Quels sont les effets secondaires associés à l'utilisation du bamlanivimab ?
Les effets secondaires courants du bamlanivimab comprennent :
- nausée,
- vertiges,
- démangeaisons et
- douleur, douleur, enflure ou ecchymose la peau au point d'injection
Les effets secondaires graves du bamlanivimab comprennent :
- urticaire,
- difficulté à respirer,
- gonflement du visage, des lèvres, de la langue ou de la gorge,
- vertiges sévères,
- éruption,
- Pression artérielle faible ,
- fièvre,
- des frissons,
- nausée,
- maux de tête, et
- douleur musculaire
Les effets secondaires rares du bamlanivimab incluent :
- rien
Quels autres médicaments interagissent avec le bamlanivimab ?

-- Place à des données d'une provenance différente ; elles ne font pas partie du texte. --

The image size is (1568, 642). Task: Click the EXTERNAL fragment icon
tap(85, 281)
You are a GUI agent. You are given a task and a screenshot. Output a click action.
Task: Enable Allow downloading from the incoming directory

Si votre médecin utilise ce médicament pour traiter votre douleur, votre médecin ou votre pharmacien peut déjà être au courant d'éventuelles interactions médicamenteuses et peut vous surveiller. Ne commencez pas, n'arrêtez pas ou ne modifiez pas la posologie d'un médicament avant d'avoir d'abord consulté votre médecin, votre fournisseur de soins de santé ou votre pharmacien.
- Le bamlanivimab n'a pas d'interactions graves notées avec d'autres médicaments.
- Le bamlanivimab n'a pas d'interactions sérieuses notées avec d'autres médicaments.
- Le bamlanivimab n'a pas d'interactions modérées notées avec d'autres médicaments.
- Le bamlanivimab n'a pas d'interactions mineures notées avec d'autres médicaments.
Ces informations ne contiennent pas toutes les interactions ou effets indésirables possibles. Visitez le RxList Drug Interaction Checker pour toute interaction médicamenteuse. Par conséquent, avant d'utiliser ce médicament, informez votre médecin ou votre pharmacien de tous les médicaments que vous utilisez. Gardez une liste de tous vos médicaments avec vous et partagez-la avec votre médecin et votre pharmacien. Consultez votre médecin si vous avez des questions ou des préoccupations concernant votre santé.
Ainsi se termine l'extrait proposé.